Inside the latter RAID device lies an AES encrypted LUKS container. Inside the LUKS container there is a LVM physical volume. The hypervisor's VFS is split on three logical volumes on the described LVM physical volume: one for /, one for /home and one for swap.
Here is a diagram of the block device configuration stack:
sda (Physical HDD)
- md0 (RAID1)
- md1 (RAID1)
sdb (Physical HDD)
- md0 (RAID1)
- md1 (RAID1)
md0 (Boot RAID)
- ext4 (/boot)
md1 (Data RAID)
- LUKS container
- LVM Physical volume
- LVM volume hypervisor-root
- LVM volume hypervisor-home
- LVM volume hypervisor-swap
- … (Virtual machine volumes)
The guest systems (virtual machines) are mostly running Debian Wheezy Beta 4 too. We have one additional Ubuntu Precise instance. They get their block devices from the LVM physical volume, too. The volumes are accessed through Virtio drivers in native writethrough mode. The IO scheduler (elevator) on both the hypervisor and the guest system is set to deadline instead of the default cfs as that happened to be the most performant setup according to our bonnie++ test series.

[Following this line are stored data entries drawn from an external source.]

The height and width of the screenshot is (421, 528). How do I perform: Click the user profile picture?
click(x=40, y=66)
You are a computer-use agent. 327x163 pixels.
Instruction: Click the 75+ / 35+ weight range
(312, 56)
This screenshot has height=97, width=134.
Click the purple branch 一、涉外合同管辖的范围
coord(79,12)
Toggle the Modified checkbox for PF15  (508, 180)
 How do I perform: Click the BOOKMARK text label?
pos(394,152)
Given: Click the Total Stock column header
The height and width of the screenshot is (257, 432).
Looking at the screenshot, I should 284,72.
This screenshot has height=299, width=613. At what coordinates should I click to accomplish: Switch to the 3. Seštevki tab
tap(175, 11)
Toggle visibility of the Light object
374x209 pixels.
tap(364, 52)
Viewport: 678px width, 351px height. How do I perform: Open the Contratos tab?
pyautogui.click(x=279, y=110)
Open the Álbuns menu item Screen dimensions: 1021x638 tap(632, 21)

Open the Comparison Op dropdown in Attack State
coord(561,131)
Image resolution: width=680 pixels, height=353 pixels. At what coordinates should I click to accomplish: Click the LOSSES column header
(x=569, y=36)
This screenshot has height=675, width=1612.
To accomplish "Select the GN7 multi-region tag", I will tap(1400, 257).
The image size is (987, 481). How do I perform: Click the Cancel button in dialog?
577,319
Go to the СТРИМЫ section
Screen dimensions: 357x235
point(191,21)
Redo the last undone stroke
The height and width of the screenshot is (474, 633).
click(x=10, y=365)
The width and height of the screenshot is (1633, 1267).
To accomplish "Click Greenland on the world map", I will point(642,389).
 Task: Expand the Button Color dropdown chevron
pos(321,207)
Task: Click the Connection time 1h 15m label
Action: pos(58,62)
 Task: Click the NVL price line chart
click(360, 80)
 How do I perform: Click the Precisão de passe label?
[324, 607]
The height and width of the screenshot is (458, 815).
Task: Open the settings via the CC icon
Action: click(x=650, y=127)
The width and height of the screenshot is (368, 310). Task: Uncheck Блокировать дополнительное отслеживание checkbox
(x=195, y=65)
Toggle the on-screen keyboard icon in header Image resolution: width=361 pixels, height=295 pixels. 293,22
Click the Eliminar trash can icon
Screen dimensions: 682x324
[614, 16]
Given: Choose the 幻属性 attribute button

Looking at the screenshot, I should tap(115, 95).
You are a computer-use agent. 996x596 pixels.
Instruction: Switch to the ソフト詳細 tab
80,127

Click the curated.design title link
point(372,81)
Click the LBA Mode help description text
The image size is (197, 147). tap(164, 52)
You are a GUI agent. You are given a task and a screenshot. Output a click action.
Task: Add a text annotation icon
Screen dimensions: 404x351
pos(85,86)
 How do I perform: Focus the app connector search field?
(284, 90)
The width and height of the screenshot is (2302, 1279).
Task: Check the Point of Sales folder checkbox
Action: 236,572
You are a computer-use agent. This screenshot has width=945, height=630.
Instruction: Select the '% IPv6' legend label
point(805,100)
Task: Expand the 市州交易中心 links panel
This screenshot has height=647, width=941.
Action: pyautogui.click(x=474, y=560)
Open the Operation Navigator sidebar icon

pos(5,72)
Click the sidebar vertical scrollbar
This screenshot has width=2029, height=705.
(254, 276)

The I/O latency problem is experienced not only inside the guest systems but is also affecting services running on the hypervisor system itself. The setup seems complex, but I'm sure that not the basic structure causes the latency problems, as my previous server ran four years with almost the same basic setup, without any of the performance problems.
On the old setup the following things were different:
Debian Lenny was the OS for both hypervisor and almost all guests
Xen software virtualisation (therefore no Virtio, also)
no LibVirt management
Different hard drives, each 1.5TB in size (one of them was a Seagate Barracuda 7200.11 ST31500341AS, the other one I can't tell anymore)
We had no IPv6 connectivity
Neither in the hypervisor nor in guests we had noticable I/O latency problems
According the the datasheets, the current hard drives and the one of the old machine have an average latency of 4.12ms.